Exercise aim:
Copy, in full, each line of the material that holds the word "location".

Data extract:
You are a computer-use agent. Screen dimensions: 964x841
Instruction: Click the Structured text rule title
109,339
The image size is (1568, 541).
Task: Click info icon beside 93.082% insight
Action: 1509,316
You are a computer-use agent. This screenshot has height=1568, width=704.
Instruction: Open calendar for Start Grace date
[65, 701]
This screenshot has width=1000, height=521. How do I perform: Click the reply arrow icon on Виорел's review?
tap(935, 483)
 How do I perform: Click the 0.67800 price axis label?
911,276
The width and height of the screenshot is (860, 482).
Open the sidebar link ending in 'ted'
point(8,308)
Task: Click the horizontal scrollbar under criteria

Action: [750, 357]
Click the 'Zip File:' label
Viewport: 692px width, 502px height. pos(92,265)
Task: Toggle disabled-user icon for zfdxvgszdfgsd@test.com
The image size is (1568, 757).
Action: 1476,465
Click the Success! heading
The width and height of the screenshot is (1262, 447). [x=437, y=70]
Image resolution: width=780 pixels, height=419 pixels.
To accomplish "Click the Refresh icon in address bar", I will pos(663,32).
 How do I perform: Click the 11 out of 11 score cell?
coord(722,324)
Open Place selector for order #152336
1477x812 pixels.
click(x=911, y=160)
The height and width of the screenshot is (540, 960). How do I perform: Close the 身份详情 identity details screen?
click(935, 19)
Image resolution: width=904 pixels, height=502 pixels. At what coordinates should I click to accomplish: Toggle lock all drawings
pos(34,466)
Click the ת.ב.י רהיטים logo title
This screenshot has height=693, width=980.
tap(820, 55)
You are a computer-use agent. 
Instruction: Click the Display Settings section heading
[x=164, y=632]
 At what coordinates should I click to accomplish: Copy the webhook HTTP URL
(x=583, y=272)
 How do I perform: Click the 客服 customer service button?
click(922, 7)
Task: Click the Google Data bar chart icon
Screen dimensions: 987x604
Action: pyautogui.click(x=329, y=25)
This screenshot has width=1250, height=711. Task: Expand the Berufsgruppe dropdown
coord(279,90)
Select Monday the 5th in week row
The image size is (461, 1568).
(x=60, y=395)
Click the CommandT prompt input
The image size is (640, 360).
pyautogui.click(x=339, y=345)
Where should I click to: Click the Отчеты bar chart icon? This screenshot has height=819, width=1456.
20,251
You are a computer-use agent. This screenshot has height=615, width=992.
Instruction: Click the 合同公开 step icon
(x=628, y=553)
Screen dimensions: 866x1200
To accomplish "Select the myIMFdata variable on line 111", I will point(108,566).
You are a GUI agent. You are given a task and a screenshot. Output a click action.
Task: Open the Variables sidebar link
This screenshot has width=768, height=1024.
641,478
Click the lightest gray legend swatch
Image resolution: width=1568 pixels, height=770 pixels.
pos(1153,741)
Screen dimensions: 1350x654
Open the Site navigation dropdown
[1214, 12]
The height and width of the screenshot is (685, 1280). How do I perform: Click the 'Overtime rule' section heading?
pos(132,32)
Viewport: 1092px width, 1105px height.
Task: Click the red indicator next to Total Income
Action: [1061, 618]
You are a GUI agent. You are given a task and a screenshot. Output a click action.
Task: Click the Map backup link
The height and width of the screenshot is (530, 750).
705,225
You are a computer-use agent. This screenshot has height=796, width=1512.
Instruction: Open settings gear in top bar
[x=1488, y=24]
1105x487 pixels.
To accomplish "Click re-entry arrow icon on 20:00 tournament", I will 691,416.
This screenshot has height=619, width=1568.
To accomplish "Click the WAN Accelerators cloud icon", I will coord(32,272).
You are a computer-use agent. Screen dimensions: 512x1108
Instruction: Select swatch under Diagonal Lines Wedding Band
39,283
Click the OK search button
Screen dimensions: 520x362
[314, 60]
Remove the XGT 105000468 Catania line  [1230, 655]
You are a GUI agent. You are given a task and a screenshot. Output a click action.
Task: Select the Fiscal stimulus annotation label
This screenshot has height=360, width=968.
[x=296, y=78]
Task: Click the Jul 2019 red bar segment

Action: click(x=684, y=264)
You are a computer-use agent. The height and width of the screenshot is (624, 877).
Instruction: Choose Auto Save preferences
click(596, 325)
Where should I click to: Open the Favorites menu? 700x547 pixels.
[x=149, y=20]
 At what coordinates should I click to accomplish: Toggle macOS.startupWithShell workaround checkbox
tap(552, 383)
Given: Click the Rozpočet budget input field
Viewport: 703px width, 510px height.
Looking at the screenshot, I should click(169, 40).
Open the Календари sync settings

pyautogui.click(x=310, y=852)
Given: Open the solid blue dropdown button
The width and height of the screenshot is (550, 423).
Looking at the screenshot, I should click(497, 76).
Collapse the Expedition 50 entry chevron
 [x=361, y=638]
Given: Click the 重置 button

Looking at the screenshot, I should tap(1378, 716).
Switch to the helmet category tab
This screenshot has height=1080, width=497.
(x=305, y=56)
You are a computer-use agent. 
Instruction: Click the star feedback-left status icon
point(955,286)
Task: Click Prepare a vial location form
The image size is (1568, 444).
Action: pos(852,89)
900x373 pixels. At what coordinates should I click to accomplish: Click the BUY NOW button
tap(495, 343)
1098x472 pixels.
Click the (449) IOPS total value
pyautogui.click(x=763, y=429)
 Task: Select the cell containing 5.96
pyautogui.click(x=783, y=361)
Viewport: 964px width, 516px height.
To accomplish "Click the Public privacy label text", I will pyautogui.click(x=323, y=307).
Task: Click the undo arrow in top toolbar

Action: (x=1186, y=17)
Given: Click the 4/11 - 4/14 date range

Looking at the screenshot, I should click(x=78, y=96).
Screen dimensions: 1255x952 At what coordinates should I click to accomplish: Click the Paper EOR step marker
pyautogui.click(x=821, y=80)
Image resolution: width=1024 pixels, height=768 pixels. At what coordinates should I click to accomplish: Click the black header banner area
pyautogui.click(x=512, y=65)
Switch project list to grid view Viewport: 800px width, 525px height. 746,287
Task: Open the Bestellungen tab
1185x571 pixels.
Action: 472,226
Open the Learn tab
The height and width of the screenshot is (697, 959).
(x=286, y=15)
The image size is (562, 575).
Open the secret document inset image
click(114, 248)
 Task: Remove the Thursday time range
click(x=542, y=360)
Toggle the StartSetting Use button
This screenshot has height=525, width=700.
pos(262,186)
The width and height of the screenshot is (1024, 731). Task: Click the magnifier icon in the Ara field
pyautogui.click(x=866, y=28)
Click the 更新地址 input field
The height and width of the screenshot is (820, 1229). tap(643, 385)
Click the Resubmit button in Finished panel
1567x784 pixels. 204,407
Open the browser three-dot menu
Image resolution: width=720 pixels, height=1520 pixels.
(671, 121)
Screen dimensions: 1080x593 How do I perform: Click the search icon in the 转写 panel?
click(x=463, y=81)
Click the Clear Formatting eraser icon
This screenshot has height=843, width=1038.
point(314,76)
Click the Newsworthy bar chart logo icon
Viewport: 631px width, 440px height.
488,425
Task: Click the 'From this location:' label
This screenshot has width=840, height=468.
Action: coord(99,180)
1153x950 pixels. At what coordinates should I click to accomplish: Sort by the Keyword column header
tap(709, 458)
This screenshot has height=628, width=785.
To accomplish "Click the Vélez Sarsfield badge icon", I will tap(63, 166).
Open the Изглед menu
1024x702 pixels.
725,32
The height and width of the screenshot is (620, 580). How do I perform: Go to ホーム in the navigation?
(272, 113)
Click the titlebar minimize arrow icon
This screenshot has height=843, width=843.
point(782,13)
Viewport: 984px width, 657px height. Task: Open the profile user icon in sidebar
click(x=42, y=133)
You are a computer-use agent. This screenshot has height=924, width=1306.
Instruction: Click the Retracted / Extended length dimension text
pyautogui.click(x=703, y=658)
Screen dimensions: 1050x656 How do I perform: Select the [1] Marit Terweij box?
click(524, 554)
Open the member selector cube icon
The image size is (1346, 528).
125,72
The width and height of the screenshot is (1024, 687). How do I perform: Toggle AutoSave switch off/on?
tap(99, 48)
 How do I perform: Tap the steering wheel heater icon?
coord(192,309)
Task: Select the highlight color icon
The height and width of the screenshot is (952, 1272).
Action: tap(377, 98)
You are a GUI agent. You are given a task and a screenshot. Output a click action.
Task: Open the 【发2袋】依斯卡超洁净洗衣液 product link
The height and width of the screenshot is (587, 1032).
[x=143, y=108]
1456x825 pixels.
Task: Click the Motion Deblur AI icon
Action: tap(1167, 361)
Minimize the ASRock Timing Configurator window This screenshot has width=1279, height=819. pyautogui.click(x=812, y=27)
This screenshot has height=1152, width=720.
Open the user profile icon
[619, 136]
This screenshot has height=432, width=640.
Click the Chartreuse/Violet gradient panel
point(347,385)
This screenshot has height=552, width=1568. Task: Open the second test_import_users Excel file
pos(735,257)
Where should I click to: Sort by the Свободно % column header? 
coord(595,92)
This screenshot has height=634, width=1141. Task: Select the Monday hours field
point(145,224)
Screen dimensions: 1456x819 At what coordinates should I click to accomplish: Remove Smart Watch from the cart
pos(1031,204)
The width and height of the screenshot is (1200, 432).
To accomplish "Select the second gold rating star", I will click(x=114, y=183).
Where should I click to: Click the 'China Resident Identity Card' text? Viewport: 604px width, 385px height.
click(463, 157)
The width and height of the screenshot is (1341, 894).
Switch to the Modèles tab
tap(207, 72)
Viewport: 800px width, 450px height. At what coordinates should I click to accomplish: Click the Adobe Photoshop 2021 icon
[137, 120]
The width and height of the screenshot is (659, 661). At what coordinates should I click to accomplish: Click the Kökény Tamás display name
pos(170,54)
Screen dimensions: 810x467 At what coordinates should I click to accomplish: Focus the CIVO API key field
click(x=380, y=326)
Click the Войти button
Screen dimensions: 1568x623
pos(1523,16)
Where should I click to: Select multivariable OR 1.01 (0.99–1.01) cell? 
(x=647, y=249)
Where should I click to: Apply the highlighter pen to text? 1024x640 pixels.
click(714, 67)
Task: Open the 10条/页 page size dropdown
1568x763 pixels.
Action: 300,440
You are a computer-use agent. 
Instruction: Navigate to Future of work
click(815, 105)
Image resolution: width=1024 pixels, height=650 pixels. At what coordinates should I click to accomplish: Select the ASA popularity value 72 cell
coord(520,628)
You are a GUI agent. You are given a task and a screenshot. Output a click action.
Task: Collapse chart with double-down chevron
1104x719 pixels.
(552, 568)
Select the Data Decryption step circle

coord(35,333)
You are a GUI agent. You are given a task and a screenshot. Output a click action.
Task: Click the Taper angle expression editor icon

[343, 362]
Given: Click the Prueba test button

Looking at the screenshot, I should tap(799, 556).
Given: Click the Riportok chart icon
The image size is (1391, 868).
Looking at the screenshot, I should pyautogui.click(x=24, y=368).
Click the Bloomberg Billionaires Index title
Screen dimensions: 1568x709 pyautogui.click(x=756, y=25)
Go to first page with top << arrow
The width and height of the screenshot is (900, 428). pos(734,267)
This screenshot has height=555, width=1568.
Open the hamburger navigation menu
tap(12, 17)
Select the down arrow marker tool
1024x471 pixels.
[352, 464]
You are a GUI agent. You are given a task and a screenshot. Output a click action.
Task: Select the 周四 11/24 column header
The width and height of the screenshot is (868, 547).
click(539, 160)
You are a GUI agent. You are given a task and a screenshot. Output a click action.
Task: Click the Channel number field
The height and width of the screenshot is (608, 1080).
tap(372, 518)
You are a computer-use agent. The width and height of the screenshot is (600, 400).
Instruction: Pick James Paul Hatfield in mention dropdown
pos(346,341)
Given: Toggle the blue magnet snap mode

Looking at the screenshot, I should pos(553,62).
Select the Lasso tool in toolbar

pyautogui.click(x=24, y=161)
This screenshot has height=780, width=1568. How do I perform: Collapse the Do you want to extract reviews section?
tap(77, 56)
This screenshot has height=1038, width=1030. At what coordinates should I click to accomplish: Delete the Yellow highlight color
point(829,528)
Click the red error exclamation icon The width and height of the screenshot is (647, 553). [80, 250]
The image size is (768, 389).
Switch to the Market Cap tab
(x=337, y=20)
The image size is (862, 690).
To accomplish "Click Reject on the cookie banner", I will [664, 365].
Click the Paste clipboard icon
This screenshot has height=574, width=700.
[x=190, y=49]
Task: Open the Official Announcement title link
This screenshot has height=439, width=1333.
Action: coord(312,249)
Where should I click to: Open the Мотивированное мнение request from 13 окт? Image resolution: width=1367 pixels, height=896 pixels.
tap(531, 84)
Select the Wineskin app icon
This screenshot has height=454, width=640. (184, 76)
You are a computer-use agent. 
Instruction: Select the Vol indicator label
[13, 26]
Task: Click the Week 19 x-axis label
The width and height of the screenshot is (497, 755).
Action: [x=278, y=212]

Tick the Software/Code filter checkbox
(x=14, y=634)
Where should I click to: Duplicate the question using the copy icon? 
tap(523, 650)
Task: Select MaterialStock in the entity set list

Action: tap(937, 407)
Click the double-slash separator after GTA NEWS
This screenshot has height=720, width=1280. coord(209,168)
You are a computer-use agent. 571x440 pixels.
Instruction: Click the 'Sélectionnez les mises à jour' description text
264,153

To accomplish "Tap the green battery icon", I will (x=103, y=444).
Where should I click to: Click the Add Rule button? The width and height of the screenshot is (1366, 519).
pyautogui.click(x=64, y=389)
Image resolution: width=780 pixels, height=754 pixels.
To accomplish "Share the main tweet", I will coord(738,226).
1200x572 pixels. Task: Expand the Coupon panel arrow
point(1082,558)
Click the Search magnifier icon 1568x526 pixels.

Answer area:
Task: Click Prepare a vial location form
Task: Click the 'From this location:' label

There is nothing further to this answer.